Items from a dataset
----

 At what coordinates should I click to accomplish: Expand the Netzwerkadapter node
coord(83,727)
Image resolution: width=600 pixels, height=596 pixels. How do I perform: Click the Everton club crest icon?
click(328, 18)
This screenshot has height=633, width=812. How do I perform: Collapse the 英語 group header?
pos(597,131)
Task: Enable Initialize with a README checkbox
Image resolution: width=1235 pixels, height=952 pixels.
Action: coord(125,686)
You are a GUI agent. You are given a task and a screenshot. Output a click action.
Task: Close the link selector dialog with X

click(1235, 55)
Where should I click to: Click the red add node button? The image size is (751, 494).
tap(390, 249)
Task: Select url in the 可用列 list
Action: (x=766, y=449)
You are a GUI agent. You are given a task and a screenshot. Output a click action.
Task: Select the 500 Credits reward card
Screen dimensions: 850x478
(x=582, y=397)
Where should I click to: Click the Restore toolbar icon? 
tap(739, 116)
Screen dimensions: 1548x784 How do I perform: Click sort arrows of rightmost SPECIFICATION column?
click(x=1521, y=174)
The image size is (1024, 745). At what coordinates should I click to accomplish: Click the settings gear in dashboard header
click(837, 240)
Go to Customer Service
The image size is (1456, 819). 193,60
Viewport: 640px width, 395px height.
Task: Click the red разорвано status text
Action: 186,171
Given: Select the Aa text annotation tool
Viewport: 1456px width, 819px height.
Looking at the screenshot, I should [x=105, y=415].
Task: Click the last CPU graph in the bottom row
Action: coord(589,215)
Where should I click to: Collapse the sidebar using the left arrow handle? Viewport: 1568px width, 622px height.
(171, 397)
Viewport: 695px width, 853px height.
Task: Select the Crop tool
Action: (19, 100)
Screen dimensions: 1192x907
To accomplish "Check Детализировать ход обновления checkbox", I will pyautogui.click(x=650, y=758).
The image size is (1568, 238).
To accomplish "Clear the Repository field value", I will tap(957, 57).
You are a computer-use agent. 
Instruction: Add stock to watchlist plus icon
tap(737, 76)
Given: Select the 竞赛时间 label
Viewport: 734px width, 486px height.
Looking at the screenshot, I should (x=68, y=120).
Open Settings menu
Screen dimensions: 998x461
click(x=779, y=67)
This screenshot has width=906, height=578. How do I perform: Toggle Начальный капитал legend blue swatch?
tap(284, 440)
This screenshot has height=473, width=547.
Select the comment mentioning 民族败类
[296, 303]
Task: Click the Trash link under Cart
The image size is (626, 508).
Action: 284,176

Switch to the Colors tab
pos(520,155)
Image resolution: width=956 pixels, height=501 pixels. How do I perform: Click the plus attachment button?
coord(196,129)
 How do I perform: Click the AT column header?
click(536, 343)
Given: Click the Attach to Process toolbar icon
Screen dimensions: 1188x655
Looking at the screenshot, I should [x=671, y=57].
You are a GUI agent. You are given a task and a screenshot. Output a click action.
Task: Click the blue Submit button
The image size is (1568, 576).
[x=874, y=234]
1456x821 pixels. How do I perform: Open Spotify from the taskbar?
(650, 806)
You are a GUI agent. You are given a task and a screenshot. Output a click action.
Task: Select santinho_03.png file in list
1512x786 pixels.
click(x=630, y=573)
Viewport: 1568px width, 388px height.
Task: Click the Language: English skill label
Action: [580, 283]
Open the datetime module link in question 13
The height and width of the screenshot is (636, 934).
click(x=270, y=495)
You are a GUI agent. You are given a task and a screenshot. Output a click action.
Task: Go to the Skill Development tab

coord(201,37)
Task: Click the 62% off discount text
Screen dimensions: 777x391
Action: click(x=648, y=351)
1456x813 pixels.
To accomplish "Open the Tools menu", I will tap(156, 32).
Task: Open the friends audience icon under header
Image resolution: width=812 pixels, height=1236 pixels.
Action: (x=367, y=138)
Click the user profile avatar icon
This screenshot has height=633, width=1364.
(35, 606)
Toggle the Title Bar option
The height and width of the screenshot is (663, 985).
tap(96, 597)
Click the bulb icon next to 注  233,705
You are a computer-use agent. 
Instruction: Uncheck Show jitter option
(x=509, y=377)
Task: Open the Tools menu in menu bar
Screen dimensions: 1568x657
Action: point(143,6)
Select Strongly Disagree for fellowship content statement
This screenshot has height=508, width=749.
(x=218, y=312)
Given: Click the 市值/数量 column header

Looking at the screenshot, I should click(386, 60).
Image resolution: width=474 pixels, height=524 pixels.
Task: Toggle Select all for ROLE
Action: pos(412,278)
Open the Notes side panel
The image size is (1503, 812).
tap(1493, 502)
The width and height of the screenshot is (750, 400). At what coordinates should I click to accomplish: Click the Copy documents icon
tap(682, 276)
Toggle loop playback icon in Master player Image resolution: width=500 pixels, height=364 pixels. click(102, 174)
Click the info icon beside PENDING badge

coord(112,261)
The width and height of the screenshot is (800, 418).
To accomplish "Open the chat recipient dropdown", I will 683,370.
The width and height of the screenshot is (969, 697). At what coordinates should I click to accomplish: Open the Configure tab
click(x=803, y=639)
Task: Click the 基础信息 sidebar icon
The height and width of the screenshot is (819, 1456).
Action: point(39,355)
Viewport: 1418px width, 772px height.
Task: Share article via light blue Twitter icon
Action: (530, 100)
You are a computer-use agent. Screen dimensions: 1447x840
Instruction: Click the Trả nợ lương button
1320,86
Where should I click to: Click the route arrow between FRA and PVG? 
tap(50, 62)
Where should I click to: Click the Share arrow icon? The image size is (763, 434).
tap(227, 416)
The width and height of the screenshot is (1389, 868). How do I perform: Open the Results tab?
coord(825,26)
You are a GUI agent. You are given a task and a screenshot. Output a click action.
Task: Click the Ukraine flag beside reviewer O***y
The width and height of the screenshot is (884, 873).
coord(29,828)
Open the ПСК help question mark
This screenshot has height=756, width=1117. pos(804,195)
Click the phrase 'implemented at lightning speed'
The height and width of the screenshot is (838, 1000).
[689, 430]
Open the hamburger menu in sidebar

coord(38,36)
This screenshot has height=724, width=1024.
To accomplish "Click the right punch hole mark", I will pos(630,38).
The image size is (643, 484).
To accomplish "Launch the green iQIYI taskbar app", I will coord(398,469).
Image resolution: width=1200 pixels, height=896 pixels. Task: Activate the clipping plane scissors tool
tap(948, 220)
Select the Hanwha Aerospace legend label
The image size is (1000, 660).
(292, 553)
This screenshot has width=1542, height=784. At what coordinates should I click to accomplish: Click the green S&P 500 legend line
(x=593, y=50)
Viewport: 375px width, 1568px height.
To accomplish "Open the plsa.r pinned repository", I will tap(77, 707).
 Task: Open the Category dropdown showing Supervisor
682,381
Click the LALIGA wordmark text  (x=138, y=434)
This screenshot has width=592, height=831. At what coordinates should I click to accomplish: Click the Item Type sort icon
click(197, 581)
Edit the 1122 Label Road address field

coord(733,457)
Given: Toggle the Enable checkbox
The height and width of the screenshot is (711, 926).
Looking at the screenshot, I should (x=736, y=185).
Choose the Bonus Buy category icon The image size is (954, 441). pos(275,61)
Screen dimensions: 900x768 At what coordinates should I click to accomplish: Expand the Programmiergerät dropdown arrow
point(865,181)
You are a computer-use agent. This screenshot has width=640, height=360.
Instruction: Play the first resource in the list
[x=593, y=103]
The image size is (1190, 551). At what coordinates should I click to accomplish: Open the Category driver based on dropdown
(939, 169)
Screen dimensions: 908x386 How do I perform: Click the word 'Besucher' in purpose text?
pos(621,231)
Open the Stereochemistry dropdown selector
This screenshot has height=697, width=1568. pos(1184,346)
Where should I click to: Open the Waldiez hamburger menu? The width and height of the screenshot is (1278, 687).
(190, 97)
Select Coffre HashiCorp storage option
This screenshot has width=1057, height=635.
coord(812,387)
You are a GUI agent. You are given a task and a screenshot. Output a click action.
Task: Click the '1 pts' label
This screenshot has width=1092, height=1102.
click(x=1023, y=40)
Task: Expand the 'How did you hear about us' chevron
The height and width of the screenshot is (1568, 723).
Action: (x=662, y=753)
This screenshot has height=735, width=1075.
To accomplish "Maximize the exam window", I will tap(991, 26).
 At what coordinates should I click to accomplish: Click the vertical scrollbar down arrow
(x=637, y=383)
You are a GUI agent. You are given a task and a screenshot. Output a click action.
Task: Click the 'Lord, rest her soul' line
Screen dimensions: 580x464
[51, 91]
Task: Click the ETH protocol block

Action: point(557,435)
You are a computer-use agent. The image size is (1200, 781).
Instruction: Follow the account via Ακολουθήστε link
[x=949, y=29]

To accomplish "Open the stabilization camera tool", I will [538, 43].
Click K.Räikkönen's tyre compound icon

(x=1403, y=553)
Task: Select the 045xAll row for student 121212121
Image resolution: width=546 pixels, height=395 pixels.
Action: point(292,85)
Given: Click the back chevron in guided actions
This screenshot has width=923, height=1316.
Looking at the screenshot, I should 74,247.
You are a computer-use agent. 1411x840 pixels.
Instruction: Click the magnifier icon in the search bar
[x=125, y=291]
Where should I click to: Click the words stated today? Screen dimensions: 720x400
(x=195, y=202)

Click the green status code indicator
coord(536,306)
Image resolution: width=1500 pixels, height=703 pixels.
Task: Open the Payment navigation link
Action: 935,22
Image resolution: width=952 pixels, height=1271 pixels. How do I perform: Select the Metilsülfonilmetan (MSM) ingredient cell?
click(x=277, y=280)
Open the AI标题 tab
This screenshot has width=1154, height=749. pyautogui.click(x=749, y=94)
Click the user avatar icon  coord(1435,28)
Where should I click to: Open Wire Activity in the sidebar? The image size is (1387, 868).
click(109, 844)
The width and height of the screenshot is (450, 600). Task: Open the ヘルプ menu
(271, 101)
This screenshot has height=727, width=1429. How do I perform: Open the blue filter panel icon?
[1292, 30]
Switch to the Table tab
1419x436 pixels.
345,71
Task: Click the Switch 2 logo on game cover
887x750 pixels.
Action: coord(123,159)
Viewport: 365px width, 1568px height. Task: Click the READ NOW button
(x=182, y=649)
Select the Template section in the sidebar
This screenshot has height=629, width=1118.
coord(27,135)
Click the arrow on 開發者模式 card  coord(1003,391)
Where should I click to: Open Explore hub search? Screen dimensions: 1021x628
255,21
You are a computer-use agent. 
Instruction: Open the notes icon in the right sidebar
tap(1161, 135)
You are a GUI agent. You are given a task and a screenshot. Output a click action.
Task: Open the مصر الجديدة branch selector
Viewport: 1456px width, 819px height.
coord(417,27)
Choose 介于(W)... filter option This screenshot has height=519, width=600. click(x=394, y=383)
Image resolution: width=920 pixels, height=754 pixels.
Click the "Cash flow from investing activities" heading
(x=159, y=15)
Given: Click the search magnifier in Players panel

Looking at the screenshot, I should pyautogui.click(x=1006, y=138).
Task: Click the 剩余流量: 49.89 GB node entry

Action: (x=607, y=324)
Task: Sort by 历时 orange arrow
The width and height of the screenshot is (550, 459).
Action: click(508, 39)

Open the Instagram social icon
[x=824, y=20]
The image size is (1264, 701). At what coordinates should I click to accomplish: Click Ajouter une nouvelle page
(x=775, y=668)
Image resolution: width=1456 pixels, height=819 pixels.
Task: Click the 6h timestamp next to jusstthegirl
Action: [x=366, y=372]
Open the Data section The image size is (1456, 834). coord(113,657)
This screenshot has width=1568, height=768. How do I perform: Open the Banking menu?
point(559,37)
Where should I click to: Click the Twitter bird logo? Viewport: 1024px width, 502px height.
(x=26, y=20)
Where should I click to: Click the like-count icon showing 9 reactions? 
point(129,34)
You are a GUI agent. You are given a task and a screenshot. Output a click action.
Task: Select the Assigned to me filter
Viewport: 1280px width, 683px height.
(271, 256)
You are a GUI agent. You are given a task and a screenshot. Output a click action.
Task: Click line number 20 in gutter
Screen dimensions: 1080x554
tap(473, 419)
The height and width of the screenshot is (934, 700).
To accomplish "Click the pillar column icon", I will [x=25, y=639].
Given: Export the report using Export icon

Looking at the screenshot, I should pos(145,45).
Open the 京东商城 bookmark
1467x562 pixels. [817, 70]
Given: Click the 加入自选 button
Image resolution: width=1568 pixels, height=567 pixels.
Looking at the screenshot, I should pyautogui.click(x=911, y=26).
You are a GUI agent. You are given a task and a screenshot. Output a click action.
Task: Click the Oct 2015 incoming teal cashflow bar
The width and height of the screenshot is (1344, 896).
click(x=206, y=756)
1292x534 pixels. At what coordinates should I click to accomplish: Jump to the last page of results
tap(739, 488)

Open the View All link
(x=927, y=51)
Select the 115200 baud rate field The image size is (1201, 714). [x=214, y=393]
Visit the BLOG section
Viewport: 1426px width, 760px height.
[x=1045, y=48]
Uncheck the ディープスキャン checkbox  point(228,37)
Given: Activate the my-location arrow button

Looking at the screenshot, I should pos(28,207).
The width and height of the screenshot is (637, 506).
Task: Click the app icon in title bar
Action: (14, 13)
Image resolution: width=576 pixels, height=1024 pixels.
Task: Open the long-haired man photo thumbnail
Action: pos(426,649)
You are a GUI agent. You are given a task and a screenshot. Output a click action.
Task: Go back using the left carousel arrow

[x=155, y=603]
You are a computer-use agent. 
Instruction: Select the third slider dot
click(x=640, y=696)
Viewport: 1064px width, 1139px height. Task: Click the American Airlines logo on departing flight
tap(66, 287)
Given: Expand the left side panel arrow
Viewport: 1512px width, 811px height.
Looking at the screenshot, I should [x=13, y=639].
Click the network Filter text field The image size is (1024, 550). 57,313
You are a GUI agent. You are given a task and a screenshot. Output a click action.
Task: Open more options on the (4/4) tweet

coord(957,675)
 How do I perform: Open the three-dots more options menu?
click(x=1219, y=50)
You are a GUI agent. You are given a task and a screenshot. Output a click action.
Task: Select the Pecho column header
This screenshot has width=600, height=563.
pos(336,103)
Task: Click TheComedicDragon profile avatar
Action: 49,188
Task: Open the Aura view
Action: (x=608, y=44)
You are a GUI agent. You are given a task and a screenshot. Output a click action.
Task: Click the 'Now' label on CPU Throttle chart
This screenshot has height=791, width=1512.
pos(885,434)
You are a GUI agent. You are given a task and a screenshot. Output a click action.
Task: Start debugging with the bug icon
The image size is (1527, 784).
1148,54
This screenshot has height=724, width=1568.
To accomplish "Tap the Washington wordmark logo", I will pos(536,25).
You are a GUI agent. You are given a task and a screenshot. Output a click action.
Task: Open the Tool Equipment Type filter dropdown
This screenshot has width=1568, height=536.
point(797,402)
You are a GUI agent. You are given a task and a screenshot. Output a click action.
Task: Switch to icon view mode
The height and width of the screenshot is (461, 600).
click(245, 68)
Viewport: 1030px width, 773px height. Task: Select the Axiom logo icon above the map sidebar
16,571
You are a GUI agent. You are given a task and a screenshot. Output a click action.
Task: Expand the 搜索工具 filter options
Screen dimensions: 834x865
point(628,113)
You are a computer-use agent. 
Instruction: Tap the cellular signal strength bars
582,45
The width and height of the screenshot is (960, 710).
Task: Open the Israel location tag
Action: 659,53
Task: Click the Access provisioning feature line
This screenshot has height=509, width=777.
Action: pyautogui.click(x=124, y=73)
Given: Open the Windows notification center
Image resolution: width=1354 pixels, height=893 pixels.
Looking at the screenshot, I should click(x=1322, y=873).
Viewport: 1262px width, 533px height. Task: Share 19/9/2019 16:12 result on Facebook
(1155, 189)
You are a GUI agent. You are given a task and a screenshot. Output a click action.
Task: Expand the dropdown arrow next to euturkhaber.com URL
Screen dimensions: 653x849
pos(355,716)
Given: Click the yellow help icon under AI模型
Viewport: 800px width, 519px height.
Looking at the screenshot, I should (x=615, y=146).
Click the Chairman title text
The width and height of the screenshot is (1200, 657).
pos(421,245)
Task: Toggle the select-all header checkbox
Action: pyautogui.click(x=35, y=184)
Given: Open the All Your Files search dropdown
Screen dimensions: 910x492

----

* What is being asked *
Provide the count, and nothing else, of lines in the data above where the word "under" occurs.

* Task solution *
3